No one can dispute Corbyn’s anti-war credentials but he now needs to show that a man of peace can also be strong and not afraid to make tough decisions. He did promise to apologise for the Iraq War (something we’re still waiting to hear, by the way) and kicking out Blair would be more than a symbolic gesture.

But as Corbyn moves with the poise and grace of a morris dancer with cramp there is someone who has no such hesitation in sticking in the political boot. Step forward Alex Salmond, the SNP’s foreign affairs spokesman in Westminster.

Seizing on the leaked memo, he reckons it clearly shows the Labour prime minister backed military action a year before seeking a vote in the British parliament and long before the diplomatic efforts at the United Nations were exhausted. In other words Blair lied and there it is, in black and white, in the leaked memo.

We can expect a few strategically fired questions from Salmond and the rest of the SNP in the House of Commons this week over the affair, proving once again that the most decisive opposition in the London-based parliament is not led by Labour.
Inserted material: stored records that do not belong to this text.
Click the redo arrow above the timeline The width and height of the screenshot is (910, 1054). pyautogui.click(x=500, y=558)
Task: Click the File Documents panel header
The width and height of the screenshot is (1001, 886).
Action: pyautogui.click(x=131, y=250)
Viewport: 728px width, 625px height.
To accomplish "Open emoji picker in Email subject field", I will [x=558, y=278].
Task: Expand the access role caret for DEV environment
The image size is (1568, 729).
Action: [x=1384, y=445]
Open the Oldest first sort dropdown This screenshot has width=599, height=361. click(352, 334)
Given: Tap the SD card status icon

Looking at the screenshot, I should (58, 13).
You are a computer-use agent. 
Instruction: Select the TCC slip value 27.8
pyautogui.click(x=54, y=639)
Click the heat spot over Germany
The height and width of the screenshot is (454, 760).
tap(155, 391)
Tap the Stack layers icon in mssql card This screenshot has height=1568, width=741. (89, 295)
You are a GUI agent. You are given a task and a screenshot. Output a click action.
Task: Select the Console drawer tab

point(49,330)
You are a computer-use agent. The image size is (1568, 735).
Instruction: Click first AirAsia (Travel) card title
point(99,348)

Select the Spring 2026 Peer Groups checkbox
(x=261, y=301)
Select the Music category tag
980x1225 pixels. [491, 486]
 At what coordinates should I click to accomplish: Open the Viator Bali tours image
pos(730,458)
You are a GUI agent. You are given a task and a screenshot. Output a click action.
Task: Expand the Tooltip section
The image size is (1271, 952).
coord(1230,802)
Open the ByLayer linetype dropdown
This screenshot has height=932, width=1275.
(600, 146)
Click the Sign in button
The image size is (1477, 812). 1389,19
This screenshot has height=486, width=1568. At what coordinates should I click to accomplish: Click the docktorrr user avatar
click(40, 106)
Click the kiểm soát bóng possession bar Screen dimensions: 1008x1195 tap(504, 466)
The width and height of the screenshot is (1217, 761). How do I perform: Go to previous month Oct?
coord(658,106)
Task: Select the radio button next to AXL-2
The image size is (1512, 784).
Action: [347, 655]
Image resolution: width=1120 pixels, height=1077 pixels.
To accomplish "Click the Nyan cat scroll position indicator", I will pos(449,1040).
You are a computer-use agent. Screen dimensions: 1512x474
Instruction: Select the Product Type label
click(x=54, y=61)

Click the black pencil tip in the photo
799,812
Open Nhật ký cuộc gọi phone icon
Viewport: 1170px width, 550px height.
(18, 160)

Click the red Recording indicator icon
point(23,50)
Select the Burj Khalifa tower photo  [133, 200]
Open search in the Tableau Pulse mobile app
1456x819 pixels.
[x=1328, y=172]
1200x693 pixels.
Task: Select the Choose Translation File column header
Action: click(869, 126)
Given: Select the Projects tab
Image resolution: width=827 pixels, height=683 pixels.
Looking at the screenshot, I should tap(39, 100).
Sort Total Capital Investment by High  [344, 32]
Salmond says: “The memo contradicts claims from Blair that all that time he had been seeking diplomatic ways to avoid an invasion. It also adds weight to the evidence given by Sir Christopher Meyer, the former UK ambassador to the United States – to the Chilcot inquiry – that the military timetable and preparation for invasion took precedence over any diplomacy and specifically over the timetable for the weapons inspectors led by Hans Blix.”

No one can dispute Corbyn’s anti-war credentials but he now needs to show that a man of peace can also be strong and not afraid to make tough decisions.

While the former Middle East Peace Envoy is playing down its significance, a spokesman for him says the memo was “consistent with what he was saying publicly at the time”.

It most certainly was not! At the time Powell wrote the memo Blair was trying to convince the British electorate that he was doing everything in his power to find a diplomatic solution.

Really? Not according to Powell, who told Bush: “On Iraq, Blair will be with us should military operations be necessary. He is convinced on two points; the threat is real; and success against Saddam will yield more regional success.”

There are thought to be a million women in Iraq and elsewhere in the region without husbands thanks to the actions of widow makers Bush and Blair – hardly a success. The region is in chaos and there’s no sign of it abating; add to that the rise of Daesh (Isis) and the millions of refugees desperately trying to find a peaceful haven and one has to wonder why Corbyn continues to dither.

Surely he’s not intimidated by the few score Blairites who sit in the House of Commons? They are hardly representative of the new face of the Labour’s membership.

Corbyn won the leadership with a higher percentage of the vote than Blair did in 1994, taking 59.5 per cent of the vote compared to 57 per cent for Mr Blair.

Despite only gaining the bare minimum of nominations from MPs to get on the ballot paper, Corbyn proved very popular with ordinary members, registered supporters and affiliated trade unionists.
He won the leadership with a higher percentage of the vote than Blair did in 1994, taking 59.5 per cent of the vote compared to 57 per cent for Mr Blair.

With that sort of mandate, expelling Blair for bringing the party into disrepute should be a popular move and he would not be the first to be expelled over Iraq – George Galloway, the then Glasgow Kelvin MP was kicked out (by Blair) in October 2003.

Come on Corbyn, what are you waiting for?